Voitures à chevaux

aile68

Le samedi soir en été mon cousin Henri allait au bal avec son ami Gégé et Pierrot qu'on appelait "le blaireau" en cachette, mais tout le monde le savait même lui. Fallait voir comme ils se préparaient, cheveux gominés, pantalons repassés avec le pli parfait, ils se retrouvaient sur la place la veste négligemment jetée sur l'épaule, l'allure volontairement flegmatique, prêt à jeter leur dévolu sur des filles, timides ou effrontées. Henri en pinçait pour Ginette, la bonne du riche propriétaire terrien, il l'avait aperçu un jour en train de laver du linge au lavoir, les bras blancs et le décolleté un peu "audacieux". Nous les petits, nous avions la permission de dix heures, le soir, parfois mon grand-père nous emmenait à la fête foraine et nous offrait des bêtises de Cambrai qui s'entrechoquaient entre nos dents gourmandes. Les flonflons des accordéons parvenaient jusqu'à nous, je me demandais si Henri avait réussi à faire tourner Ginette dans ses bras.

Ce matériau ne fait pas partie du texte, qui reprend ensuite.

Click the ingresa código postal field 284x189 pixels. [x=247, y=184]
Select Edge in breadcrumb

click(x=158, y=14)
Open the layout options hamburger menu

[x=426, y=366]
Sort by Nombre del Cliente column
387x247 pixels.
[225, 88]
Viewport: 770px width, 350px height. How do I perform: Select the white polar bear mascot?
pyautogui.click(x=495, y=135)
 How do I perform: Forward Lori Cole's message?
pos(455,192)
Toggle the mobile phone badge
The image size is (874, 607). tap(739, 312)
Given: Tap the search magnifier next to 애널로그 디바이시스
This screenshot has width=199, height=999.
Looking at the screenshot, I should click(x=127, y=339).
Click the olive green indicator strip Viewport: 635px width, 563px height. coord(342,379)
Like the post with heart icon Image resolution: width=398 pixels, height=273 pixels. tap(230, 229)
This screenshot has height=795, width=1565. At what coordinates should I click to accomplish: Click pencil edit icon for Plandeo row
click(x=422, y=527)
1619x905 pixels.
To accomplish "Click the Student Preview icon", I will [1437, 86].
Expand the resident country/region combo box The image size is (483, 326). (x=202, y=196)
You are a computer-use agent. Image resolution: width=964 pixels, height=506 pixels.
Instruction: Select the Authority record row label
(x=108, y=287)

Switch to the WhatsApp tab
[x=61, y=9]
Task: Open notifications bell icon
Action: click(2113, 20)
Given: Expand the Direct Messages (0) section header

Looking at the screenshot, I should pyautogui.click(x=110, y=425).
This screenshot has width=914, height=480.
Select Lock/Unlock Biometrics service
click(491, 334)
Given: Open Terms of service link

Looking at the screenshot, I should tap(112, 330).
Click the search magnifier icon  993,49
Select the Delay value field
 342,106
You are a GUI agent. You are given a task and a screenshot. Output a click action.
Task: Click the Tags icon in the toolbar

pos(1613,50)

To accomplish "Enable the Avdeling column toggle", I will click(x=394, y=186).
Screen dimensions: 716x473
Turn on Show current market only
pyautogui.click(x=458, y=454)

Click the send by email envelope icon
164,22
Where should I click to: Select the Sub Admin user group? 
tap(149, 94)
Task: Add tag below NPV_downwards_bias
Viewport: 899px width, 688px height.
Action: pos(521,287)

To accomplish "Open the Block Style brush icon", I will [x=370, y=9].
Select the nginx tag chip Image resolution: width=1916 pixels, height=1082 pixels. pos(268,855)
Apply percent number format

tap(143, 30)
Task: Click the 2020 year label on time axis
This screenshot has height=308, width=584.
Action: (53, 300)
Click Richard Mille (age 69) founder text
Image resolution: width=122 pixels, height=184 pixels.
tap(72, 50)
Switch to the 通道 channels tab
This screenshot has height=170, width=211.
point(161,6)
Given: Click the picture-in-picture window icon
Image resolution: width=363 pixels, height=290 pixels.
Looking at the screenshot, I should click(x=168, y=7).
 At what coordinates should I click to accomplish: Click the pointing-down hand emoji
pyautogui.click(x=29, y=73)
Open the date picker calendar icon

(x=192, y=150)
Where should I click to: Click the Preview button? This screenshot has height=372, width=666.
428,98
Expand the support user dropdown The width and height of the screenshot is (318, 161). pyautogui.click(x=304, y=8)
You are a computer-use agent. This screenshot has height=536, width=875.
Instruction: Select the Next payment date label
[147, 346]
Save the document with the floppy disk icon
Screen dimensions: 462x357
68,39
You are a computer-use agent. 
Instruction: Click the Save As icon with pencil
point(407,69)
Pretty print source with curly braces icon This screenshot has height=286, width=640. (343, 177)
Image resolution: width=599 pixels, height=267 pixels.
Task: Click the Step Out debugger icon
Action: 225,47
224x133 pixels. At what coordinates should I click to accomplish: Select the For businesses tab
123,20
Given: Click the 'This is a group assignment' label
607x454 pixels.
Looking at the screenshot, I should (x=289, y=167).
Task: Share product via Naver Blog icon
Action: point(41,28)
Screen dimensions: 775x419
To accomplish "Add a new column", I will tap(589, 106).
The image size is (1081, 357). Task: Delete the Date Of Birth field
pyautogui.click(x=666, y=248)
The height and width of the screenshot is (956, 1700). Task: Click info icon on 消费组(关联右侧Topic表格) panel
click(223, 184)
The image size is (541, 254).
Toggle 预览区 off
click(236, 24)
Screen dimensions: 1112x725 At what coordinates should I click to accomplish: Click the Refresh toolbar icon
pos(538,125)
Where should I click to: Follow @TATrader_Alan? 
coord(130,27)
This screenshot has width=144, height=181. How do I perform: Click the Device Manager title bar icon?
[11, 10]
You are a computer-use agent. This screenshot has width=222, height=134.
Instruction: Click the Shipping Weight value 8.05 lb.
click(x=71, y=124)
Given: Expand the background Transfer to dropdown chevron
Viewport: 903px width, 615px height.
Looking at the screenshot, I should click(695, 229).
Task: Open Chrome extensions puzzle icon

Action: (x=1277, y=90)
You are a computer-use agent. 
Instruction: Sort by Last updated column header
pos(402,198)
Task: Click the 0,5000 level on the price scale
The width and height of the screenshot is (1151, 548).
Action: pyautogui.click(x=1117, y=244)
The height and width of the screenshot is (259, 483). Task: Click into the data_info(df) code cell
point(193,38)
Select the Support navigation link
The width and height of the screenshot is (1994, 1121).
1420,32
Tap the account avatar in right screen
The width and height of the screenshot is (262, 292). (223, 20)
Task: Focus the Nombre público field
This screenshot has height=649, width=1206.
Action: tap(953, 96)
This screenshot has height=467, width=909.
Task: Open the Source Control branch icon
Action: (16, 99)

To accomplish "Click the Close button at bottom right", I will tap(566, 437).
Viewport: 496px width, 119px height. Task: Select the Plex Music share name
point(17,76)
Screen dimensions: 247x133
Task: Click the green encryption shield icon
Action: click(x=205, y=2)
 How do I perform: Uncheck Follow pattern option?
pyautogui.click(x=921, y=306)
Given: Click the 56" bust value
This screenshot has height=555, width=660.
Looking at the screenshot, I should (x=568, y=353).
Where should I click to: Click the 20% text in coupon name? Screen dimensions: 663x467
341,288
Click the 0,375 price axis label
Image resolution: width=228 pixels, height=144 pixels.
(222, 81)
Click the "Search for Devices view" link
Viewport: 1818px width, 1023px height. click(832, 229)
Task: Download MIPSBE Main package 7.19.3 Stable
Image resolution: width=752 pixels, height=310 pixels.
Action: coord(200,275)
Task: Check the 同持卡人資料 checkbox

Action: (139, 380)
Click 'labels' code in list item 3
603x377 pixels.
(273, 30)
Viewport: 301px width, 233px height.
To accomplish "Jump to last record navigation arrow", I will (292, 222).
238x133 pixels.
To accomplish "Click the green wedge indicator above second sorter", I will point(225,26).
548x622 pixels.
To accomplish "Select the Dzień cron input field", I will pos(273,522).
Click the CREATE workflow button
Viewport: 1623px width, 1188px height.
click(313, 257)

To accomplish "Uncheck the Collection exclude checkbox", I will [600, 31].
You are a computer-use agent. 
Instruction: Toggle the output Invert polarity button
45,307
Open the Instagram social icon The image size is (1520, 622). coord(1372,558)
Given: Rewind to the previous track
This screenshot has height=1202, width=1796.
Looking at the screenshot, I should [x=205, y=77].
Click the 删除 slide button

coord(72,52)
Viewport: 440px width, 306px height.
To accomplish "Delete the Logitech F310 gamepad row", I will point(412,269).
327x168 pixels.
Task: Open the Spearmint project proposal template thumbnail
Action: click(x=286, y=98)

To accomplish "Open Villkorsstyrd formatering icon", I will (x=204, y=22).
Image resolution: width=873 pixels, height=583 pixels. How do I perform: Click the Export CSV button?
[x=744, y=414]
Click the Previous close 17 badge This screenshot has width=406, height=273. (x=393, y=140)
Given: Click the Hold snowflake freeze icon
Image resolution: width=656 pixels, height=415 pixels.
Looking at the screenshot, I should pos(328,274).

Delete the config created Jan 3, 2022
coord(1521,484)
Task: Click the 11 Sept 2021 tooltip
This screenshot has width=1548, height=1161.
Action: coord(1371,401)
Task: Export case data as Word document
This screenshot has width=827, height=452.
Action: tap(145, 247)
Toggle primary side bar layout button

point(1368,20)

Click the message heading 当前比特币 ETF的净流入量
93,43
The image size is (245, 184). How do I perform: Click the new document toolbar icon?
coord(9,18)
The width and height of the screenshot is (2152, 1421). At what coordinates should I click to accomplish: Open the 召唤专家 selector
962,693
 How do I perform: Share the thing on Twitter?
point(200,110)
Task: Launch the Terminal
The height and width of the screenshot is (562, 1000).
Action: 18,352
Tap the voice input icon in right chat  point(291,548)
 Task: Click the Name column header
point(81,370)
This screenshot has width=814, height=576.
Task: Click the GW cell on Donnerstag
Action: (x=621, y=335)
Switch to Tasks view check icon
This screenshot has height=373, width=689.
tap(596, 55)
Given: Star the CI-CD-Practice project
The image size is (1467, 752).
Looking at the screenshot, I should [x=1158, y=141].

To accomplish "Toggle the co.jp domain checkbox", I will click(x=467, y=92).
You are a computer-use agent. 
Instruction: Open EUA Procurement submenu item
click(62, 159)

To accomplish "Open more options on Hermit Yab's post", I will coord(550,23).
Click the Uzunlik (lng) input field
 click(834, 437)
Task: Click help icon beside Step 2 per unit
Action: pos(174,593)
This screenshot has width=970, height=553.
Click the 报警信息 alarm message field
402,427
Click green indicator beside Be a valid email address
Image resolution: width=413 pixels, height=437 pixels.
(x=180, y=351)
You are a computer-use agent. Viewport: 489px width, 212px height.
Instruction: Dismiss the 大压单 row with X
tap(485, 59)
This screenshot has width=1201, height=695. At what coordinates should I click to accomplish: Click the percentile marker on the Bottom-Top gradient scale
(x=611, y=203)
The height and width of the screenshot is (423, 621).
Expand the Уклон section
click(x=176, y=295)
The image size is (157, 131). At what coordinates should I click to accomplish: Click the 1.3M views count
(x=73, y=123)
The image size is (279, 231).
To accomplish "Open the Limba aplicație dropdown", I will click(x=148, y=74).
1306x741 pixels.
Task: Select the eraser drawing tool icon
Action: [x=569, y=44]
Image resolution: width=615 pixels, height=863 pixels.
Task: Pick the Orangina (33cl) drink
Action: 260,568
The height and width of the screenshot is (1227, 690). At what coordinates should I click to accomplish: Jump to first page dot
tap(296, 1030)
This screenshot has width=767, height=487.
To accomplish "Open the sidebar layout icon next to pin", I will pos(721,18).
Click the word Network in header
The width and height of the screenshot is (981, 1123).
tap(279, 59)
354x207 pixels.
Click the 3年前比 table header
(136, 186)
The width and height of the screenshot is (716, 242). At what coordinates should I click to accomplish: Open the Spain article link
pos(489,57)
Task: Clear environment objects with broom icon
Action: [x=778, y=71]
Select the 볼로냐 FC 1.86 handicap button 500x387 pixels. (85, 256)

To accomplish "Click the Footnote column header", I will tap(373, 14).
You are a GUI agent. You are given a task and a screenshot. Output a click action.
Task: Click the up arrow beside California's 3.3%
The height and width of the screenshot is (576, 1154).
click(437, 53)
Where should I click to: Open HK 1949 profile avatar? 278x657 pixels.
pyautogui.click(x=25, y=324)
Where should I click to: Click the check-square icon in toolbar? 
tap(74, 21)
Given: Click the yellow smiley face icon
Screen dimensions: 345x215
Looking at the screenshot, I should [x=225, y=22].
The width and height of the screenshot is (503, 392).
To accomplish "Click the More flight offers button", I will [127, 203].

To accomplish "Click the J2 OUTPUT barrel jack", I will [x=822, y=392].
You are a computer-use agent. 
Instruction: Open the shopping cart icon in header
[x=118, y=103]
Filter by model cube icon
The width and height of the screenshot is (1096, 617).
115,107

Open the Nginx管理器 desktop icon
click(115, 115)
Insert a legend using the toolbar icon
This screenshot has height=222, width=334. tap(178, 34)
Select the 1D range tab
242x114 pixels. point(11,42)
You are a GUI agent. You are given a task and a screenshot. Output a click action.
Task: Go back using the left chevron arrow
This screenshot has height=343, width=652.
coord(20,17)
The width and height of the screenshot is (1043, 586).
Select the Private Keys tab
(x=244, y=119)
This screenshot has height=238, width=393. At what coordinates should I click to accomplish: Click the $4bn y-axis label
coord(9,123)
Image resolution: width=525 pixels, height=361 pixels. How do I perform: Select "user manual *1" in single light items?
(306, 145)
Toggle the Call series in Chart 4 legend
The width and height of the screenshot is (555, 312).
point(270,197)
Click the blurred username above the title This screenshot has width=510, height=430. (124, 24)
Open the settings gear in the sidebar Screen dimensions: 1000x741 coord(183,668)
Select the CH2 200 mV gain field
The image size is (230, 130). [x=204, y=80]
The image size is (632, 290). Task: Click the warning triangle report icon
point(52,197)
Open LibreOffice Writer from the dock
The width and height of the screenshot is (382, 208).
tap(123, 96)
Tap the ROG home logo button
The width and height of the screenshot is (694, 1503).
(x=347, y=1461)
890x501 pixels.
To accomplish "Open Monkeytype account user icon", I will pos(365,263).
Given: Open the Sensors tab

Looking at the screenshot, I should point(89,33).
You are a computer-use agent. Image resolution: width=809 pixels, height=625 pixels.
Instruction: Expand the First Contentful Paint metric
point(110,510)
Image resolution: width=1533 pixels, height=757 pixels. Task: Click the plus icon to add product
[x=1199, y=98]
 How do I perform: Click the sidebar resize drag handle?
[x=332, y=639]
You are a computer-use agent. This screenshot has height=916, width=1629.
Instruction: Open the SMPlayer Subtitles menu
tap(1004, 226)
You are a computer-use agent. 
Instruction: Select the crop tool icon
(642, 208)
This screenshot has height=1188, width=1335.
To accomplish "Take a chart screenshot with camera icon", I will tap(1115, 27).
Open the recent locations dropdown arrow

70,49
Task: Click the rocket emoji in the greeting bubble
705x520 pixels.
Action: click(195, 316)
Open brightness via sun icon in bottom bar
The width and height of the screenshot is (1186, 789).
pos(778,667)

Le dimanche, nous nous  levions tôt, pas de messe pour nous, mon père était athée, au grand damne de Maman qui réussissait tout de même à nous faire réciter le bénédicité et la prière du soir. Il arrivait que mes parents se disputent pour des questions de religions, ma mère allait s'enfermer dans la pièce où elle cousait et mon père allait jouer à la pétanque où ces jours-là il jouait mal, tout perturbé par le bon Dieu et la trinité. Le dimanche matin, Maman elle, allait à la messe avec toutes les femmes du hameau, toutes tête haute, elles tenaient leur bible en main, d'un geste ostentatoire. J'aimais les regarder partir en groupe, quelques fois Maman me cachait parmi elles, et je découvrais un univers terrifiant où Dieu voyait tout, où à notre mort il fallait rendre compte de tout. Je comprenais pourquoi Papa était athée, mais si Dieu avait raison?